Il semplice fatto che una persona si trovi in un luogo pubblico non giustifica la divulgazione di fatti prettamente privati

 
24/06/2011
- Il caso
 
 
La Corte d'Appello di Milano, con sent. 50/2011, ha confermato la sentenza di primo grado, che respingeva il ricorso di un direttore di una testata televisiva sanzionato dal Consiglio Nazionale con due mesi di sospensione per aver mandato in onda un servizio, in cui venivano descritte le c.d. stranezze di un giudice ripreso in momenti di vita personale.
Nel secondo grado di giudizio è stato ribadito che le riprese contenute nel servizio, ed i commenti che le hanno accompagnate, non hanno alcun tipo di rilevanza per la collettività, né alcuna pertinenza in relazione alla vicenda sottesa.
Non può, infatti, ipotizzarsi il legittimo esercizio del diritto di cronaca nell'indugiare su dettagli irrilevanti, quali il colore dei mocassini ovvero dei calzini indossati dal magistrato, né sulle sue abitudini quotidiane, né ancora, nell'esprimere giudizi insinuanti sul suo operato.
La Corte ha, quindi, condiviso l'osservazione espressa dal Consiglio Nazionale e dal Procuratore generale, in base alla quale il servizio aveva lo scopo di far conoscere al pubblico il dott. Mesiano in una dimensione di vita privata in termini svilenti, così da suscitare l'impressione di pochezza della persona che aveva reso la sentenza e da delegittimarne l'operato.

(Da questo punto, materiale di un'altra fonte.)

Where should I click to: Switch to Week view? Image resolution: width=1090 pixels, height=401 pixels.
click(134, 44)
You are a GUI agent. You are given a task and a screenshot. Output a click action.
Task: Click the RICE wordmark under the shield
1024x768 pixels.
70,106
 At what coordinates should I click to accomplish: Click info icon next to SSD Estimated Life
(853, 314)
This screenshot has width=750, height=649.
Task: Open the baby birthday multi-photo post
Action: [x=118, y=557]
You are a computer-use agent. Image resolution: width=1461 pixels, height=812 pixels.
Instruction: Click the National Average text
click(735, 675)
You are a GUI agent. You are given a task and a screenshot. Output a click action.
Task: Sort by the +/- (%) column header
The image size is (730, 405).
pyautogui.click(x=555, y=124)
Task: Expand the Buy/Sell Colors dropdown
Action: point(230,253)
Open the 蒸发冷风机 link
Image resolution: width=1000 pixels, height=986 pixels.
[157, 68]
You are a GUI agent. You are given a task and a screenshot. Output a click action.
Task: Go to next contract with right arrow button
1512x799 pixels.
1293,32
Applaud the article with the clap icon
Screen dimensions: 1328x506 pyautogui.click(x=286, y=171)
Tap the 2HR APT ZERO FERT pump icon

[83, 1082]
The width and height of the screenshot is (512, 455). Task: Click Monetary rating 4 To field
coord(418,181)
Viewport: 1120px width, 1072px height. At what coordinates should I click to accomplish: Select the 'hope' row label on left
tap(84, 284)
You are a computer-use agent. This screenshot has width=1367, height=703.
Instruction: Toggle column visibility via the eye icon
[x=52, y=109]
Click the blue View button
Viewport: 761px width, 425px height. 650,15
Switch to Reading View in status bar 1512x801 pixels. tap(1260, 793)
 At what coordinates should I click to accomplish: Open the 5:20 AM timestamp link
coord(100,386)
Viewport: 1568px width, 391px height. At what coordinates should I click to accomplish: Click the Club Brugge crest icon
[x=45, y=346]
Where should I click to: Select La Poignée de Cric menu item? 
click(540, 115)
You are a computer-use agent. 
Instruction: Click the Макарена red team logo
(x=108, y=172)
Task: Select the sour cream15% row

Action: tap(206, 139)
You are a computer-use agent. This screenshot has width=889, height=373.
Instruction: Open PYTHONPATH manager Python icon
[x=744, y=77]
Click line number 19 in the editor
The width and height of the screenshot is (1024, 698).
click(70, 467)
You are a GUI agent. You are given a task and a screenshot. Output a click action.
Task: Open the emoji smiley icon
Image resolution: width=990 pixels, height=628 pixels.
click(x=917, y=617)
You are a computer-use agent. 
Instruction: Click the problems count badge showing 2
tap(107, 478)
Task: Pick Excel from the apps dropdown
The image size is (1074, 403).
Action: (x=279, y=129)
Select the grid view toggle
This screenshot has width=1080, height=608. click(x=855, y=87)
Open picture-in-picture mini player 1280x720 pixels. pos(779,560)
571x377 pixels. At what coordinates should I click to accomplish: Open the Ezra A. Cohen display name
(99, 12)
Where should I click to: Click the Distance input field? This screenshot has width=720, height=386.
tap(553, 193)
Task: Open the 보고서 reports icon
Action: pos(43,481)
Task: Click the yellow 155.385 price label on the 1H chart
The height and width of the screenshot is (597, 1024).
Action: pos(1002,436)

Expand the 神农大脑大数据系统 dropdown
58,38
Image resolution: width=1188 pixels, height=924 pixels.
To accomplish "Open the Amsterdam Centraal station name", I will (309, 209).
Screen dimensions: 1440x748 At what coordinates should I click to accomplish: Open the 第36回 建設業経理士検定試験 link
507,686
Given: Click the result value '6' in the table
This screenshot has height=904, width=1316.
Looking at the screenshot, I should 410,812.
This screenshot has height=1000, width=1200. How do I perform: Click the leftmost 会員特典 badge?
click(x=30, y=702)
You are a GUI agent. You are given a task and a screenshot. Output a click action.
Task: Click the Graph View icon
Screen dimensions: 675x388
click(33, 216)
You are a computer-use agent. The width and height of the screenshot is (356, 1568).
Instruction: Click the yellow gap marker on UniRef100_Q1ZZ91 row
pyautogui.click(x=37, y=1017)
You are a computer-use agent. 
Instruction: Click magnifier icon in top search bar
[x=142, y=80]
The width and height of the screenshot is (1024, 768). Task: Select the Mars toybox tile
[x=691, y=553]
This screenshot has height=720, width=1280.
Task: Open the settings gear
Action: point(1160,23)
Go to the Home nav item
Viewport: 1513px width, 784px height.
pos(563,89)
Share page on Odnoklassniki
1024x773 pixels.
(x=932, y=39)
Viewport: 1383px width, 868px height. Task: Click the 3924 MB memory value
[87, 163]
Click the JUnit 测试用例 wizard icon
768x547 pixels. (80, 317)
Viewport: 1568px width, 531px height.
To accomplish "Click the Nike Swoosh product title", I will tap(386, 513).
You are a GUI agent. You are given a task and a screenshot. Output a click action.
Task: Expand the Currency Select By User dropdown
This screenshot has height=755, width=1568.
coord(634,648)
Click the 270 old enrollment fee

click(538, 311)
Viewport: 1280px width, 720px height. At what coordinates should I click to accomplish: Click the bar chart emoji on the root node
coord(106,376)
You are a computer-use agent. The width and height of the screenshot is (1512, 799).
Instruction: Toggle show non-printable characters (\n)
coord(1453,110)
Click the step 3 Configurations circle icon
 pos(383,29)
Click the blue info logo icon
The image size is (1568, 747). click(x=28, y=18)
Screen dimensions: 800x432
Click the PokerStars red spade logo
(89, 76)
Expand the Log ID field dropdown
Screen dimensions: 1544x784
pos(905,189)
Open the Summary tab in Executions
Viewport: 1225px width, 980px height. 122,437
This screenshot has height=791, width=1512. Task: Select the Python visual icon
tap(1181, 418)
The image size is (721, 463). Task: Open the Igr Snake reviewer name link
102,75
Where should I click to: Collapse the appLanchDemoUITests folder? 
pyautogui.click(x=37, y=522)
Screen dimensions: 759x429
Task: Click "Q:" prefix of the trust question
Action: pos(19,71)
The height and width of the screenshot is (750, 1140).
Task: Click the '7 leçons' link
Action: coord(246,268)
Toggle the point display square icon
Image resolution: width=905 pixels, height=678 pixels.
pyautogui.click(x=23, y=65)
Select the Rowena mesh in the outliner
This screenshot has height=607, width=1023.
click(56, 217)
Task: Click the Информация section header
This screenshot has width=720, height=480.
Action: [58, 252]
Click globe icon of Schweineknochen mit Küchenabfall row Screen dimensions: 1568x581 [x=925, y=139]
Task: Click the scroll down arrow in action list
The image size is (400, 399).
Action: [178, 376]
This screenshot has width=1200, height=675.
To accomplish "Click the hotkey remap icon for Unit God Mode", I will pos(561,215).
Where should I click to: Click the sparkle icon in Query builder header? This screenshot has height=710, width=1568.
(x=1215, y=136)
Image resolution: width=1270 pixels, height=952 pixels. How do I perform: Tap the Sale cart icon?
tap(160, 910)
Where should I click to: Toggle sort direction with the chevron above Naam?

Sulla base di tali rilevi, il servizio incriminato, lungi dal rappresentare un legittimo diritto di critica, costituisce un tipico esempio di diffamazione.
Infine, la Corte non ha ravvisato nessuna illogicità e nessuna discrepanza rispetto al provvedimento dell'Ordine regionale, perché il Consiglio Nazionale ha bene evidenziato che la vicenda presenta una serie di concorrenti indici negativi idonei ad inficiare il rapporto di fiducia tra la stampa e i lettori.
Il servizio, la condotta del direttore e il contesto e il momento in cui il fatto è avvenuto sono oggettivamente e gravemente censurabili nonché sufficienti a fondare la sanzione irrogata, persino se considerati isolatamente, perché contrastanti con i valori posti dalla Legge professionale.